What Is the Normal Rate of Return?


The normal rate of return is the average profit or loss an investment is expected to generate over a period. It represents the long-term average for a specific asset class, serving as a crucial benchmark for evaluating performance.

Why is a Normal Rate of Return Important?

It provides a standard for comparison. Without understanding the typical return for an investment type, you cannot assess if your portfolio is performing well. Key uses include:

  • Setting realistic financial expectations and goals.
  • Evaluating the performance of investment managers.
  • Making informed asset allocation decisions.

What is a Good Rate of Return?

A "good" return depends entirely on the asset class and your risk tolerance. A higher potential return usually comes with higher risk. For example, a 7% annual return might be poor for a high-risk stock but excellent for a low-risk bond.

What are Historical Average Returns for Major Assets?

Historical averages are commonly used as a proxy for normal returns. These are nominal returns, meaning they are not adjusted for inflation.

Asset Class Average Annual Nominal Return*
Large-Cap Stocks (S&P 500) Approx. 10%
International Stocks Approx. 7-9%
Bonds (Aggregate) Approx. 4-6%
Real Estate (REITs) Approx. 9-11%

*Based on long-term historical data. Past performance does not guarantee future results.

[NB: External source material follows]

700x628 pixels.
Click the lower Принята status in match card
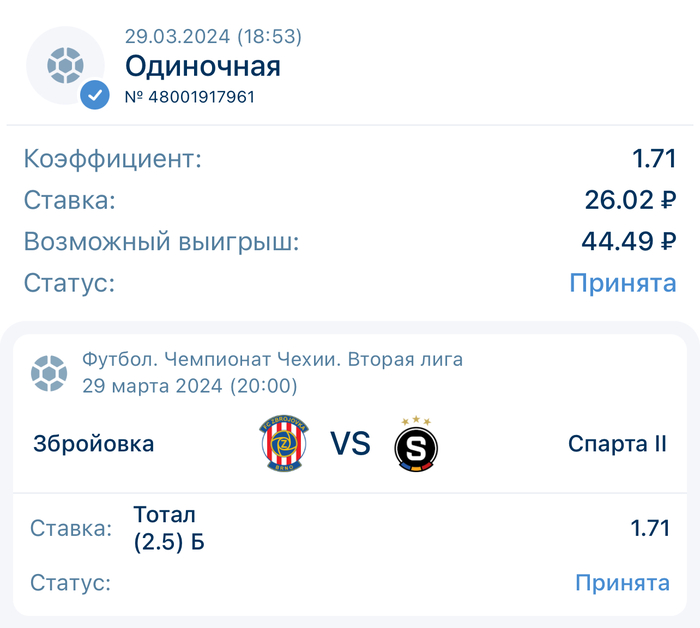pyautogui.click(x=621, y=582)
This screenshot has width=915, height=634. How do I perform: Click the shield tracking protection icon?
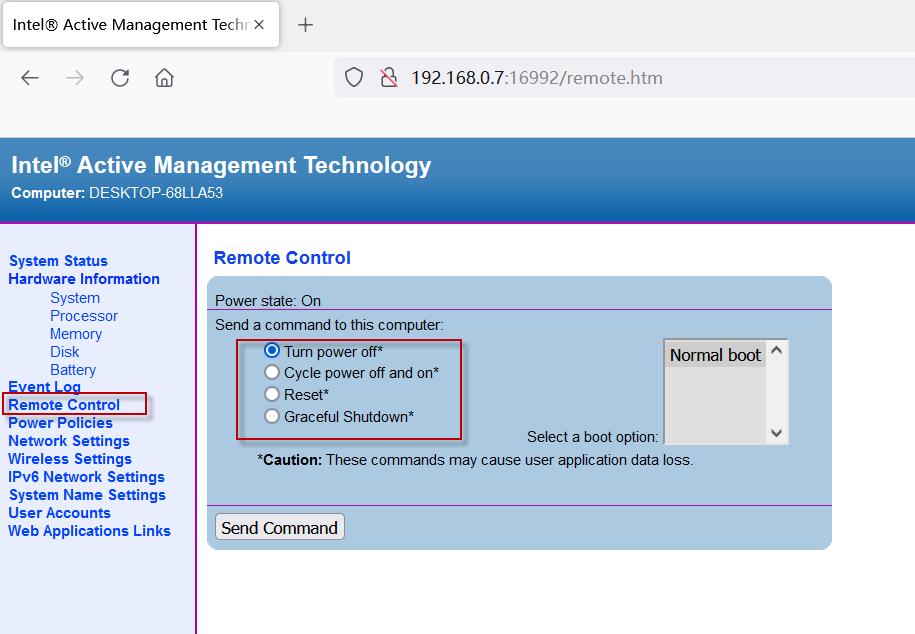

Nominal Return vs. Real Return: What's the Difference?

This is a critical distinction. The nominal return is the raw percentage increase. The real rate of return is the nominal return minus the rate of inflation.

  • Example: If your investment earns 7% (nominal) and inflation is 3%, your real return is 4%.
  • The real return reflects the actual increase in your purchasing power.

What Factors Influence the Normal Rate of Return?

  • Risk Level: Safer assets (e.g., government bonds) typically offer lower returns.
  • Economic Conditions: Interest rates, growth, and inflation heavily influence returns.
  • Investment Time Horizon: Longer timeframes generally allow for recovery from short-term volatility.
  • Fees and Taxes: These costs directly reduce your net return.